Input records ::

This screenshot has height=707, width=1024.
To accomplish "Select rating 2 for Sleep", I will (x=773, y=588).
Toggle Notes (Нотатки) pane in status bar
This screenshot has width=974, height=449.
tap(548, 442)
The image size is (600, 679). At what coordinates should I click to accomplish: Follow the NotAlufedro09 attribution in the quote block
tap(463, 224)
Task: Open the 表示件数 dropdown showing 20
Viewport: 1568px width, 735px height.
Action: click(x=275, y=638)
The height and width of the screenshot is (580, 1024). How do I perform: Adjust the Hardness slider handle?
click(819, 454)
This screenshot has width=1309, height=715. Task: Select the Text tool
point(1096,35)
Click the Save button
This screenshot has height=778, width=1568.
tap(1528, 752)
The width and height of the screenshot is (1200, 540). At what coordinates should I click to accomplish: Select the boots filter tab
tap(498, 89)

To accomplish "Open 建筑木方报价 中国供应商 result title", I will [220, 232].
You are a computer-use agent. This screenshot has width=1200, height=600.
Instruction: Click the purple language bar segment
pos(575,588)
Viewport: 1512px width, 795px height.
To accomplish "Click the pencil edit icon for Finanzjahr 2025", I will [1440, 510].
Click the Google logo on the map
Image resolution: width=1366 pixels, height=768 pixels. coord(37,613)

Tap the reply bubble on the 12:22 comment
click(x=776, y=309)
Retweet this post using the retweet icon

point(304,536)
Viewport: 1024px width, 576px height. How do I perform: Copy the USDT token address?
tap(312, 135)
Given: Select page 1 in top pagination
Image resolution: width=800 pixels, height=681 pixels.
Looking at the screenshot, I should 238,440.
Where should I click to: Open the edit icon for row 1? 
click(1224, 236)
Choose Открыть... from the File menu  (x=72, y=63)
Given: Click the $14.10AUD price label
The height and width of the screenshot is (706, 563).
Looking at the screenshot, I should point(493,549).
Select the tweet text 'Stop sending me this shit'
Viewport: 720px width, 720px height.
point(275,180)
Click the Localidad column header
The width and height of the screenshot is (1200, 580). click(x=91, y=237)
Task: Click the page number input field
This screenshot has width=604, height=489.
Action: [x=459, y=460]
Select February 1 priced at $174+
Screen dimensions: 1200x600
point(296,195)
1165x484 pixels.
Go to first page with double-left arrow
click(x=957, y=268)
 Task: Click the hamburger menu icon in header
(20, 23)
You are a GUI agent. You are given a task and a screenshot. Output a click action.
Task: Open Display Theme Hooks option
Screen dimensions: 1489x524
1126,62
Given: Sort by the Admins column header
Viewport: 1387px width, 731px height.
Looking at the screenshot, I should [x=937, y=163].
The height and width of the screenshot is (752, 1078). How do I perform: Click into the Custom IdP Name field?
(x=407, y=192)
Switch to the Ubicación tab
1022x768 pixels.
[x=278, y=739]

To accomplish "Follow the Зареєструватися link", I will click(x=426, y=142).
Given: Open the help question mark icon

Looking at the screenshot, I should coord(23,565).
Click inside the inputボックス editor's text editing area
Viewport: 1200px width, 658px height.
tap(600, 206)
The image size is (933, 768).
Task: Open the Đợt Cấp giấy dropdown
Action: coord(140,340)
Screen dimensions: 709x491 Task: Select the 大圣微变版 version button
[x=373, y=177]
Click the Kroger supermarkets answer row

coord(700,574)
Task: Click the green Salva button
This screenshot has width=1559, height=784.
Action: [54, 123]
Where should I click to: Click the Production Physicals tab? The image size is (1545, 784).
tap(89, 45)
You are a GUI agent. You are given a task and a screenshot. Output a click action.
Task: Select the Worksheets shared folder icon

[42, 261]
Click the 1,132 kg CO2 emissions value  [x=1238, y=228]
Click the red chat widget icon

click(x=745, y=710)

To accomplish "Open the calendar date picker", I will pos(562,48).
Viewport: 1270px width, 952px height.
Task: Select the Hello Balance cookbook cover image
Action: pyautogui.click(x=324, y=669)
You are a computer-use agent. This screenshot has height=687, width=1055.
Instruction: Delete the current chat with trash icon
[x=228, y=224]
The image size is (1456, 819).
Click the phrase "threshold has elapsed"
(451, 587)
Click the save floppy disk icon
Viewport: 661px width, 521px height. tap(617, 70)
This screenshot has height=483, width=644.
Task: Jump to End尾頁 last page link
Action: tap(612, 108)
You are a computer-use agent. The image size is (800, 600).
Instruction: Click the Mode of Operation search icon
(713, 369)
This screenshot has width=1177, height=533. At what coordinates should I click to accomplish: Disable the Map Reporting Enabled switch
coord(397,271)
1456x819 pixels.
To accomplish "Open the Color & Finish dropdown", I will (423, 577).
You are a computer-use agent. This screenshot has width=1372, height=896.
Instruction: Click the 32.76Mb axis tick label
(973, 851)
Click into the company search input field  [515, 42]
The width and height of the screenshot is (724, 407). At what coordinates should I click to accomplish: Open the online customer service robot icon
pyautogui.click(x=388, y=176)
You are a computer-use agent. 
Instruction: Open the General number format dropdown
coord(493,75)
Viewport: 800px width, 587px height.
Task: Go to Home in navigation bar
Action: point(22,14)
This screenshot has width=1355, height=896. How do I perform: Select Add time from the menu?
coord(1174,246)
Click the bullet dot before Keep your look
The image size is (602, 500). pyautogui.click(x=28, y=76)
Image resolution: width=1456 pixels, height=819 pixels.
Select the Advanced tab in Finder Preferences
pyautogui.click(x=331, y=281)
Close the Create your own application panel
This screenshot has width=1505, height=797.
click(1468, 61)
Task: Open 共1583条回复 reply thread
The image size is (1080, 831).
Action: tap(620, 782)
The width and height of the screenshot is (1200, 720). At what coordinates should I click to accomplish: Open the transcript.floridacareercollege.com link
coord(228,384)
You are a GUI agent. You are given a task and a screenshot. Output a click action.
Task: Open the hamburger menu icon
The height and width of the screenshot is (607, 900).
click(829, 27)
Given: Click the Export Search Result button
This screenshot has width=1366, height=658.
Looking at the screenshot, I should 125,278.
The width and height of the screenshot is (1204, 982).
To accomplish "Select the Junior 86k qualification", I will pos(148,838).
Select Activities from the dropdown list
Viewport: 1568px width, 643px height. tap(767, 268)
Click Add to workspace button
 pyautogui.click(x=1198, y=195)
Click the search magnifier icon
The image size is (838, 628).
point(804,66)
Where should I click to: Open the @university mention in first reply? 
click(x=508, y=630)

Exercise goal :: Please return the material above exactly as written.

Answer to this problem ::
This screenshot has height=707, width=1024.
To accomplish "Select rating 2 for Sleep", I will (x=773, y=588).
Toggle Notes (Нотатки) pane in status bar
This screenshot has width=974, height=449.
tap(548, 442)
The image size is (600, 679). At what coordinates should I click to accomplish: Follow the NotAlufedro09 attribution in the quote block
tap(463, 224)
Task: Open the 表示件数 dropdown showing 20
Viewport: 1568px width, 735px height.
Action: click(x=275, y=638)
The height and width of the screenshot is (580, 1024). How do I perform: Adjust the Hardness slider handle?
click(819, 454)
This screenshot has width=1309, height=715. Task: Select the Text tool
point(1096,35)
Click the Save button
This screenshot has height=778, width=1568.
tap(1528, 752)
The width and height of the screenshot is (1200, 540). At what coordinates should I click to accomplish: Select the boots filter tab
tap(498, 89)

To accomplish "Open 建筑木方报价 中国供应商 result title", I will [220, 232].
You are a computer-use agent. This screenshot has width=1200, height=600.
Instruction: Click the purple language bar segment
pos(575,588)
Viewport: 1512px width, 795px height.
To accomplish "Click the pencil edit icon for Finanzjahr 2025", I will [1440, 510].
Click the Google logo on the map
Image resolution: width=1366 pixels, height=768 pixels. coord(37,613)

Tap the reply bubble on the 12:22 comment
click(x=776, y=309)
Retweet this post using the retweet icon

point(304,536)
Viewport: 1024px width, 576px height. How do I perform: Copy the USDT token address?
tap(312, 135)
Given: Select page 1 in top pagination
Image resolution: width=800 pixels, height=681 pixels.
Looking at the screenshot, I should 238,440.
Where should I click to: Open the edit icon for row 1? 
click(1224, 236)
Choose Открыть... from the File menu  (x=72, y=63)
Given: Click the $14.10AUD price label
The height and width of the screenshot is (706, 563).
Looking at the screenshot, I should point(493,549).
Select the tweet text 'Stop sending me this shit'
Viewport: 720px width, 720px height.
point(275,180)
Click the Localidad column header
The width and height of the screenshot is (1200, 580). click(x=91, y=237)
Task: Click the page number input field
This screenshot has width=604, height=489.
Action: [x=459, y=460]
Select February 1 priced at $174+
Screen dimensions: 1200x600
point(296,195)
1165x484 pixels.
Go to first page with double-left arrow
click(x=957, y=268)
 Task: Click the hamburger menu icon in header
(20, 23)
You are a GUI agent. You are given a task and a screenshot. Output a click action.
Task: Open Display Theme Hooks option
Screen dimensions: 1489x524
1126,62
Given: Sort by the Admins column header
Viewport: 1387px width, 731px height.
Looking at the screenshot, I should [x=937, y=163].
The height and width of the screenshot is (752, 1078). How do I perform: Click into the Custom IdP Name field?
(x=407, y=192)
Switch to the Ubicación tab
1022x768 pixels.
[x=278, y=739]

To accomplish "Follow the Зареєструватися link", I will click(x=426, y=142).
Given: Open the help question mark icon

Looking at the screenshot, I should coord(23,565).
Click inside the inputボックス editor's text editing area
Viewport: 1200px width, 658px height.
tap(600, 206)
The image size is (933, 768).
Task: Open the Đợt Cấp giấy dropdown
Action: coord(140,340)
Screen dimensions: 709x491 Task: Select the 大圣微变版 version button
[x=373, y=177]
Click the Kroger supermarkets answer row

coord(700,574)
Task: Click the green Salva button
This screenshot has width=1559, height=784.
Action: [54, 123]
Where should I click to: Click the Production Physicals tab? The image size is (1545, 784).
tap(89, 45)
You are a GUI agent. You are given a task and a screenshot. Output a click action.
Task: Select the Worksheets shared folder icon

[42, 261]
Click the 1,132 kg CO2 emissions value  [x=1238, y=228]
Click the red chat widget icon

click(x=745, y=710)

To accomplish "Open the calendar date picker", I will pos(562,48).
Viewport: 1270px width, 952px height.
Task: Select the Hello Balance cookbook cover image
Action: pyautogui.click(x=324, y=669)
You are a computer-use agent. This screenshot has height=687, width=1055.
Instruction: Delete the current chat with trash icon
[x=228, y=224]
The image size is (1456, 819).
Click the phrase "threshold has elapsed"
(451, 587)
Click the save floppy disk icon
Viewport: 661px width, 521px height. tap(617, 70)
This screenshot has height=483, width=644.
Task: Jump to End尾頁 last page link
Action: tap(612, 108)
You are a computer-use agent. The image size is (800, 600).
Instruction: Click the Mode of Operation search icon
(713, 369)
This screenshot has width=1177, height=533. At what coordinates should I click to accomplish: Disable the Map Reporting Enabled switch
coord(397,271)
1456x819 pixels.
To accomplish "Open the Color & Finish dropdown", I will (423, 577).
You are a computer-use agent. This screenshot has width=1372, height=896.
Instruction: Click the 32.76Mb axis tick label
(973, 851)
Click into the company search input field  [515, 42]
The width and height of the screenshot is (724, 407). At what coordinates should I click to accomplish: Open the online customer service robot icon
pyautogui.click(x=388, y=176)
You are a computer-use agent. 
Instruction: Open the General number format dropdown
coord(493,75)
Viewport: 800px width, 587px height.
Task: Go to Home in navigation bar
Action: point(22,14)
This screenshot has width=1355, height=896. How do I perform: Select Add time from the menu?
coord(1174,246)
Click the bullet dot before Keep your look
The image size is (602, 500). pyautogui.click(x=28, y=76)
Image resolution: width=1456 pixels, height=819 pixels.
Select the Advanced tab in Finder Preferences
pyautogui.click(x=331, y=281)
Close the Create your own application panel
This screenshot has width=1505, height=797.
click(1468, 61)
Task: Open 共1583条回复 reply thread
The image size is (1080, 831).
Action: tap(620, 782)
The width and height of the screenshot is (1200, 720). At what coordinates should I click to accomplish: Open the transcript.floridacareercollege.com link
coord(228,384)
You are a GUI agent. You are given a task and a screenshot. Output a click action.
Task: Open the hamburger menu icon
The height and width of the screenshot is (607, 900).
click(829, 27)
Given: Click the Export Search Result button
This screenshot has width=1366, height=658.
Looking at the screenshot, I should 125,278.
The width and height of the screenshot is (1204, 982).
To accomplish "Select the Junior 86k qualification", I will pos(148,838).
Select Activities from the dropdown list
Viewport: 1568px width, 643px height. tap(767, 268)
Click Add to workspace button
 pyautogui.click(x=1198, y=195)
Click the search magnifier icon
The image size is (838, 628).
point(804,66)
Where should I click to: Open the @university mention in first reply? 
click(x=508, y=630)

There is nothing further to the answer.